Schlosser declaró a Catholic News Agency que no podía identificarse con el informe publicado del grupo preparatorio. Era invitada como experta para participar en el grupo. Ya ella había explicado sus objeciones por escrito a la presidencia del grupo de trabajo. “En su opinión se percibía una obsesión interesada por el sacramento del orden en las discusiones de las mujeres. Esta obsesión, sin embargo, no se podía justificar ni teológica, ni histórica, ni pastoral, ni espiritualmente. El Magisterio de la Iglesia ha establecido de forma vinculante que la Iglesia no tiene autoridad para admitir mujeres a la ordenación sacerdotal. La discusión sobre este tema ya se realizó hace tiempo y todos los argumentos se expresaron y se habían puesto sobre la mesa” dijo.

Según Infocatólica, la teóloga expresó su temor a una polarización creciente en la Iglesia de Alemania. Schlosser es profesora de espiritualidad en la Universidad de Viena. En el 2014 el Papa Francisco la nombró miembro de la Comisión Teológica Internacional y dos años después, miembro de la comisión para estudiar el diaconado femenino. Desde el 2016 es consultora de la Comisión para la fe de los Obispo Alemanes.

En esta columna expreso mi opinión sobre esta decisión de la profesora Schlosser: me parece valiente y muy coherente con su preparación académica. Para mi su proceder es todo un ejemplo. No podemos tomar decisiones para complacer a los demás; debemos tomar decisiones de acuerdo con nuestra consciencia y considerar siempre la doctrina, el Magisterio, la fe y los principios y valores que nos han inculcado en la Iglesia Católica.

Yo le tengo temor a todos los extremos, tanto al extremo del feminismo ateo, que ya deja de lado la lucha por los derechos de la mujer, para atacar la religión y apoyar el aborto; como al feminismo ciego dentro de la Iglesia, que busca una igualdad con el hombre a toda costa, sin tomar en cuenta la doctrina, la Palabra y el Magisterio.

Yo defiendo los derechos de la mujer a una igualdad de oportunidades en el mundo laboral, incluso salarial; a que no sea considerada inferior en ninguna circunstancia, ni víctima de violencia, mobbing o bullying por ser mujer.

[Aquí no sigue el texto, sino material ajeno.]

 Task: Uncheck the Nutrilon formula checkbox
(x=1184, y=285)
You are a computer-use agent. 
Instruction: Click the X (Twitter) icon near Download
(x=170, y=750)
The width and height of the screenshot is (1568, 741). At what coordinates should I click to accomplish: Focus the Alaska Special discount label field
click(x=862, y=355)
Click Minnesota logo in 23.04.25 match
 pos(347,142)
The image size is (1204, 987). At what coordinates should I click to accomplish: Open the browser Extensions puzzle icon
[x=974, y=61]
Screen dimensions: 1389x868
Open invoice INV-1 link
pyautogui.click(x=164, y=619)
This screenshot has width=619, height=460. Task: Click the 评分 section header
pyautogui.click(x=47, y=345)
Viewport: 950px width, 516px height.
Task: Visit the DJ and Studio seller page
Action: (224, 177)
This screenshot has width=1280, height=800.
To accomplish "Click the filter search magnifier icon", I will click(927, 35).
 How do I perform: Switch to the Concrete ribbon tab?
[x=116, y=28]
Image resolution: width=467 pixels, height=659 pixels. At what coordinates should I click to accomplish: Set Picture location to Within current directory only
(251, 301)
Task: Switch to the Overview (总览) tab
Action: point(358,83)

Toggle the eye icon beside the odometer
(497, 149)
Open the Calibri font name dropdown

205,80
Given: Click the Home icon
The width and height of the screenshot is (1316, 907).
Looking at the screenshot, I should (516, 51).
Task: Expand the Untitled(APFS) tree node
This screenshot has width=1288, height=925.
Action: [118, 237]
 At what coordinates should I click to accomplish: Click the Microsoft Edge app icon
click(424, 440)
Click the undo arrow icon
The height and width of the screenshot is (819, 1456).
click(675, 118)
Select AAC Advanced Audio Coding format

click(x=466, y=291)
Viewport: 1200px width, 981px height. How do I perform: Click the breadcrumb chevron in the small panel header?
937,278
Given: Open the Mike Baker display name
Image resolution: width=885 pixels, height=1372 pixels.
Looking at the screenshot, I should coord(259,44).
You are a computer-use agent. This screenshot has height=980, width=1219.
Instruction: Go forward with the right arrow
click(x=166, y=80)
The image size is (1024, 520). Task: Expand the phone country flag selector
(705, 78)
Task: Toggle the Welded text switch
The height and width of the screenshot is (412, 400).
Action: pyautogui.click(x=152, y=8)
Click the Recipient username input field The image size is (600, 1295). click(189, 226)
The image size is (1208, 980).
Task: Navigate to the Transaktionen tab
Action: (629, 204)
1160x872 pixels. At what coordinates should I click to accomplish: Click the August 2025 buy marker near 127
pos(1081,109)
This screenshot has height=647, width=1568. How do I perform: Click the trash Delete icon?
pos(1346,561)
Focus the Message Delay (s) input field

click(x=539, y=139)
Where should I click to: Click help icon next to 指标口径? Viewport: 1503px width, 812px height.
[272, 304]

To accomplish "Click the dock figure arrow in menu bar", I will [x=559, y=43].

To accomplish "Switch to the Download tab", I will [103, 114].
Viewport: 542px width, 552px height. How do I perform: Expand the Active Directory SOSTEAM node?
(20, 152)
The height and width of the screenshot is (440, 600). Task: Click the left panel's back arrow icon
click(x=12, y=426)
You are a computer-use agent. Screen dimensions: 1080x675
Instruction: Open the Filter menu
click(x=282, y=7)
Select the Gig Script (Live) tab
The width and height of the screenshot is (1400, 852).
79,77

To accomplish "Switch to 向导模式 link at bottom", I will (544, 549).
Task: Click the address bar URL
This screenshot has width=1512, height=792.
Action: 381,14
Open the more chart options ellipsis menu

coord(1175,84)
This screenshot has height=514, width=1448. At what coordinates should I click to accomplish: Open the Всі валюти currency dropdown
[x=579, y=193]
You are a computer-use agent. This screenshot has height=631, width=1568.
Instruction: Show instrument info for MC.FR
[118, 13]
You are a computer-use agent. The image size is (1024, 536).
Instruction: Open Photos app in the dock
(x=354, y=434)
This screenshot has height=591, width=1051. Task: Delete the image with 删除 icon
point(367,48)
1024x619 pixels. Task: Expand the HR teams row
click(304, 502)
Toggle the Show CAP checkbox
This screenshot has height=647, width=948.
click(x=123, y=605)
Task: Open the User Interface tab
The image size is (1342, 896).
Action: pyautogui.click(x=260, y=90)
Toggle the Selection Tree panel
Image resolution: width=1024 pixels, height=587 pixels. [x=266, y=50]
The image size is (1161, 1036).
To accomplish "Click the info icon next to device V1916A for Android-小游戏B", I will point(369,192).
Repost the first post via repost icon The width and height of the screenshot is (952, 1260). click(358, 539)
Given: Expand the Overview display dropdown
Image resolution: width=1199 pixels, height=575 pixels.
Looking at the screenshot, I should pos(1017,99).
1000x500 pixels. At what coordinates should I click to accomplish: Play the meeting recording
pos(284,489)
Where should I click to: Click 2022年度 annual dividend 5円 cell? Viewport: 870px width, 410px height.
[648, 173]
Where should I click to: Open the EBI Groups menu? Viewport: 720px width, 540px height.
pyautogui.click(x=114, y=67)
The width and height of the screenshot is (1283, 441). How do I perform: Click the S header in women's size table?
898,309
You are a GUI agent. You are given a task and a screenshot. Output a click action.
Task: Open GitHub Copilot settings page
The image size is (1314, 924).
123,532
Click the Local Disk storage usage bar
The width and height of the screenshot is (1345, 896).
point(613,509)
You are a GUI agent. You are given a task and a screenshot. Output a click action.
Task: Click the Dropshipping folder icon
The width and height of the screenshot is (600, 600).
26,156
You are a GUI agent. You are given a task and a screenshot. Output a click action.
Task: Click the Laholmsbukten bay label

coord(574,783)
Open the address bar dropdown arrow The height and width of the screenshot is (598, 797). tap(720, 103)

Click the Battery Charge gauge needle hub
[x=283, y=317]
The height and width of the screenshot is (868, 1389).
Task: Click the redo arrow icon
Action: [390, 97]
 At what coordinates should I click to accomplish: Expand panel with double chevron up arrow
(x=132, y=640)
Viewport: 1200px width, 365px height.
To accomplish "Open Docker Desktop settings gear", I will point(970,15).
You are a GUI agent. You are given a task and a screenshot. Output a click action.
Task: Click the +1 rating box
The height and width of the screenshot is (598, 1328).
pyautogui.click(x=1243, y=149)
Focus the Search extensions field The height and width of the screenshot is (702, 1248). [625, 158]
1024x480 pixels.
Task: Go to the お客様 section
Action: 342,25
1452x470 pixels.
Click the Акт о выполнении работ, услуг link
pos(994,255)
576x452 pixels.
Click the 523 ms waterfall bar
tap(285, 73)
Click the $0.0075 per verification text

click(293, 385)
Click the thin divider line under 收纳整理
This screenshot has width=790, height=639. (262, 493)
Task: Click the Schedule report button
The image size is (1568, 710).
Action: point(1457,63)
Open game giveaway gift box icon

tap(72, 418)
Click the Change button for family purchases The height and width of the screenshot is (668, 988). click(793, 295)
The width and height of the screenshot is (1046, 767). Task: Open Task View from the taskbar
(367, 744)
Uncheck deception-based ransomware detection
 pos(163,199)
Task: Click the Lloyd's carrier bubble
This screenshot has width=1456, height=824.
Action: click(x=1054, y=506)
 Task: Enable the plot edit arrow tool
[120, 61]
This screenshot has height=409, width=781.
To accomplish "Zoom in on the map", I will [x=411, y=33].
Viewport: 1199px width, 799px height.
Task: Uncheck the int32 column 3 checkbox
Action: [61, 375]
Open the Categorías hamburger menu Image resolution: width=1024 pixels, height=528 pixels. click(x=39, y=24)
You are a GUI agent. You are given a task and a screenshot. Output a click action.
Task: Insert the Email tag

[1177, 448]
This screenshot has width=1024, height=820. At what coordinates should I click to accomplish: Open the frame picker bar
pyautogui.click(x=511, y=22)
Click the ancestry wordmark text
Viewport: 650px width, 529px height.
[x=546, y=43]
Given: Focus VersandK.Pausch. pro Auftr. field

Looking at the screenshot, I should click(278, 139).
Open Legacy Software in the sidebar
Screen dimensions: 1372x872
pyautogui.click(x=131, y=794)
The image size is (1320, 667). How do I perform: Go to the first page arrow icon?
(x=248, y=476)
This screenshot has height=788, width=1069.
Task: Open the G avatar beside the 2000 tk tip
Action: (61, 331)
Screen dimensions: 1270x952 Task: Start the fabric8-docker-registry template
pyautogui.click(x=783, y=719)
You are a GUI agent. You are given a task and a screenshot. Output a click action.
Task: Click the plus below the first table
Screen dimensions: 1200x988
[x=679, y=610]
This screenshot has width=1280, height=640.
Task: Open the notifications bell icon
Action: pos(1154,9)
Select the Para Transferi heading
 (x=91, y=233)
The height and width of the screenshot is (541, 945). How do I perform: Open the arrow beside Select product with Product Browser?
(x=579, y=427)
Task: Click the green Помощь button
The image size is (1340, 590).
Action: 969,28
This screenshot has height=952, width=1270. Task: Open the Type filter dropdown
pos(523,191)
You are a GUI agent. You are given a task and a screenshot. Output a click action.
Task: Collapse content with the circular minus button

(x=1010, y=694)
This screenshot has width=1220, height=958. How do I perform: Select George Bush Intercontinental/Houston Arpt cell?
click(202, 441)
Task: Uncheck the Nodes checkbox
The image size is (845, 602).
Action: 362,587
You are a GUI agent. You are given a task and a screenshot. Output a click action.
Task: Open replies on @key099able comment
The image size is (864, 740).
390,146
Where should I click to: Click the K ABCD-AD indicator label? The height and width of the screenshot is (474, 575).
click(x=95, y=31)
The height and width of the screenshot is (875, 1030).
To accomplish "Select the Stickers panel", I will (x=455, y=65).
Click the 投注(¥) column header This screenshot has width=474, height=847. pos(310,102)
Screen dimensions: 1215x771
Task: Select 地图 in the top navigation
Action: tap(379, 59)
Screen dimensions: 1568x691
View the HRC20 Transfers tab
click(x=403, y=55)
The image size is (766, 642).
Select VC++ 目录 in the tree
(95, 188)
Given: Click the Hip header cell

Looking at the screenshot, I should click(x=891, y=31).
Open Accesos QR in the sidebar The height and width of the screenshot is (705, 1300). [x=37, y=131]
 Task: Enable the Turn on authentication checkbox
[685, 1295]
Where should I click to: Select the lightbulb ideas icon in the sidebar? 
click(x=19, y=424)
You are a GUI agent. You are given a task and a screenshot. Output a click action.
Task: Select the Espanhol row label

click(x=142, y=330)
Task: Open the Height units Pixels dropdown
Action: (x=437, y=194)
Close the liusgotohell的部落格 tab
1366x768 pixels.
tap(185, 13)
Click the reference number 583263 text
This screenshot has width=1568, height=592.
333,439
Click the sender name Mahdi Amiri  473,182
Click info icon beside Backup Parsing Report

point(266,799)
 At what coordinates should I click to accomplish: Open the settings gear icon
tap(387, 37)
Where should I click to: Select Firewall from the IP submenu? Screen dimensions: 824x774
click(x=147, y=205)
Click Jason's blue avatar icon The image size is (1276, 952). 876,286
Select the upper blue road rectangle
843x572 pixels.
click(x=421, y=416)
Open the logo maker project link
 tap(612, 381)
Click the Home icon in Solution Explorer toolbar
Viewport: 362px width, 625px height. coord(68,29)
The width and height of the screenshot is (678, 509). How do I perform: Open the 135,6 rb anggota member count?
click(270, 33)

Defiendo que la Iglesia pueda confiar más en el aporte teológico y estratégico de la mujer, pero no puedo apoyar que pretendamos el sacerdocio femenino luego de conocer toda teología, doctrina y discusiones ya realizadas sobre el orden sacerdotal dado a los hombres.

Valoro los dones de la inteligencia y la libertad con los que Dios nos ha creado. La inteligencia nos permite hacer un uso correcto de la libertad, sobre todo cuando la inteligencia está ordenada en la fe. La coherencia de la profesora Schlosser me revela una inteligencia ordenada en la fe católica y una valentía que pone muy en alto la dignidad de la mujer. Volvamos a la carta de San Juan Pablo II Ordinatio Sacerdotalis cuantas veces sea necesario. Leamos Mulieris Dignitatem de San Juan Pablo II para darnos cuenta del importante papel y dignidad que tenemos las mujeres. No perdamos tiempo, hay mucho por hacer.